--- DATA EXCERPTS ---

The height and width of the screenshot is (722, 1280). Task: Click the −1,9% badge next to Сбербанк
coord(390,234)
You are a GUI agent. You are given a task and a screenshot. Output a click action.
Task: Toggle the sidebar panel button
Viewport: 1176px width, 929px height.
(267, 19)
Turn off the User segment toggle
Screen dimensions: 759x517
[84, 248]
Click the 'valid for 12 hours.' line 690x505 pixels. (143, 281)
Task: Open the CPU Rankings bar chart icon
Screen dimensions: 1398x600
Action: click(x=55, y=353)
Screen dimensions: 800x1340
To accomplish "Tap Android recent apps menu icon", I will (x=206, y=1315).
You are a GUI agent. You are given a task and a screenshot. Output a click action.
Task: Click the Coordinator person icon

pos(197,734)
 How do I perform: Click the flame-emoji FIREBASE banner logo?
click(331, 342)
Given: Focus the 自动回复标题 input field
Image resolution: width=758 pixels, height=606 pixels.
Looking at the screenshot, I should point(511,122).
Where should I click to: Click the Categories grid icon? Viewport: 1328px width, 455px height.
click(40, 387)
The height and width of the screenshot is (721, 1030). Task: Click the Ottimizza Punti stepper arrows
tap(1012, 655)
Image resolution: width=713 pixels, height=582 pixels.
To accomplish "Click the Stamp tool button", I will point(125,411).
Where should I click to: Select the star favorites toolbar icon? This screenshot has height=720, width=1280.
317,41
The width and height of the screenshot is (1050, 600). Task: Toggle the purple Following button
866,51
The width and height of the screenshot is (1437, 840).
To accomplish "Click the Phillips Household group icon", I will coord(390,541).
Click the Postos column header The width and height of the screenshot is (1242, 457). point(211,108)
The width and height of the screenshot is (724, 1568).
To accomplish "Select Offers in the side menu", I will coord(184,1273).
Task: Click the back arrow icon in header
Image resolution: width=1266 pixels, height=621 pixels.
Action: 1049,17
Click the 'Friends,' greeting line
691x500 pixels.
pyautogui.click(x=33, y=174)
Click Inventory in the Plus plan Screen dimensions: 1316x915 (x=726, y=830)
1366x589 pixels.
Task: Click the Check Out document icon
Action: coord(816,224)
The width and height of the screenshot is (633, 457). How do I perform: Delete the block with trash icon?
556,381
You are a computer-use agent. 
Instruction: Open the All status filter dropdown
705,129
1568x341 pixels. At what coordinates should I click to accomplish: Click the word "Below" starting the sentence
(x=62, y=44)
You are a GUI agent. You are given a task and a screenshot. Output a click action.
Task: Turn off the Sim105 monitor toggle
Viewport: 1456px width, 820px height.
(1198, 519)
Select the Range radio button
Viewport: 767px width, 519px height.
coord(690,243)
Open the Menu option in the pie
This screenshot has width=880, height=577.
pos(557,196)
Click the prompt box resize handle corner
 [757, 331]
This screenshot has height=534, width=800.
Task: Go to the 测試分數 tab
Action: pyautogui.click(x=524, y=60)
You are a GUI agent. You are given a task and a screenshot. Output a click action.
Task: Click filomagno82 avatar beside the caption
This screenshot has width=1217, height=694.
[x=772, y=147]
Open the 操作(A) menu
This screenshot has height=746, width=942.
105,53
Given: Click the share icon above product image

---

Write the records out once more. Each line must match.

The height and width of the screenshot is (722, 1280). Task: Click the −1,9% badge next to Сбербанк
coord(390,234)
You are a GUI agent. You are given a task and a screenshot. Output a click action.
Task: Toggle the sidebar panel button
Viewport: 1176px width, 929px height.
(267, 19)
Turn off the User segment toggle
Screen dimensions: 759x517
[84, 248]
Click the 'valid for 12 hours.' line 690x505 pixels. (143, 281)
Task: Open the CPU Rankings bar chart icon
Screen dimensions: 1398x600
Action: click(x=55, y=353)
Screen dimensions: 800x1340
To accomplish "Tap Android recent apps menu icon", I will (x=206, y=1315).
You are a GUI agent. You are given a task and a screenshot. Output a click action.
Task: Click the Coordinator person icon

pos(197,734)
 How do I perform: Click the flame-emoji FIREBASE banner logo?
click(331, 342)
Given: Focus the 自动回复标题 input field
Image resolution: width=758 pixels, height=606 pixels.
Looking at the screenshot, I should point(511,122).
Where should I click to: Click the Categories grid icon? Viewport: 1328px width, 455px height.
click(40, 387)
The height and width of the screenshot is (721, 1030). Task: Click the Ottimizza Punti stepper arrows
tap(1012, 655)
Image resolution: width=713 pixels, height=582 pixels.
To accomplish "Click the Stamp tool button", I will point(125,411).
Where should I click to: Select the star favorites toolbar icon? This screenshot has height=720, width=1280.
317,41
The width and height of the screenshot is (1050, 600). Task: Toggle the purple Following button
866,51
The width and height of the screenshot is (1437, 840).
To accomplish "Click the Phillips Household group icon", I will coord(390,541).
Click the Postos column header The width and height of the screenshot is (1242, 457). point(211,108)
The width and height of the screenshot is (724, 1568).
To accomplish "Select Offers in the side menu", I will coord(184,1273).
Task: Click the back arrow icon in header
Image resolution: width=1266 pixels, height=621 pixels.
Action: 1049,17
Click the 'Friends,' greeting line
691x500 pixels.
pyautogui.click(x=33, y=174)
Click Inventory in the Plus plan Screen dimensions: 1316x915 (x=726, y=830)
1366x589 pixels.
Task: Click the Check Out document icon
Action: coord(816,224)
The width and height of the screenshot is (633, 457). How do I perform: Delete the block with trash icon?
556,381
You are a computer-use agent. 
Instruction: Open the All status filter dropdown
705,129
1568x341 pixels. At what coordinates should I click to accomplish: Click the word "Below" starting the sentence
(x=62, y=44)
You are a GUI agent. You are given a task and a screenshot. Output a click action.
Task: Turn off the Sim105 monitor toggle
Viewport: 1456px width, 820px height.
(1198, 519)
Select the Range radio button
Viewport: 767px width, 519px height.
coord(690,243)
Open the Menu option in the pie
This screenshot has width=880, height=577.
pos(557,196)
Click the prompt box resize handle corner
 [757, 331]
This screenshot has height=534, width=800.
Task: Go to the 测試分數 tab
Action: pyautogui.click(x=524, y=60)
You are a GUI agent. You are given a task and a screenshot. Output a click action.
Task: Click filomagno82 avatar beside the caption
This screenshot has width=1217, height=694.
[x=772, y=147]
Open the 操作(A) menu
This screenshot has height=746, width=942.
105,53
Given: Click the share icon above product image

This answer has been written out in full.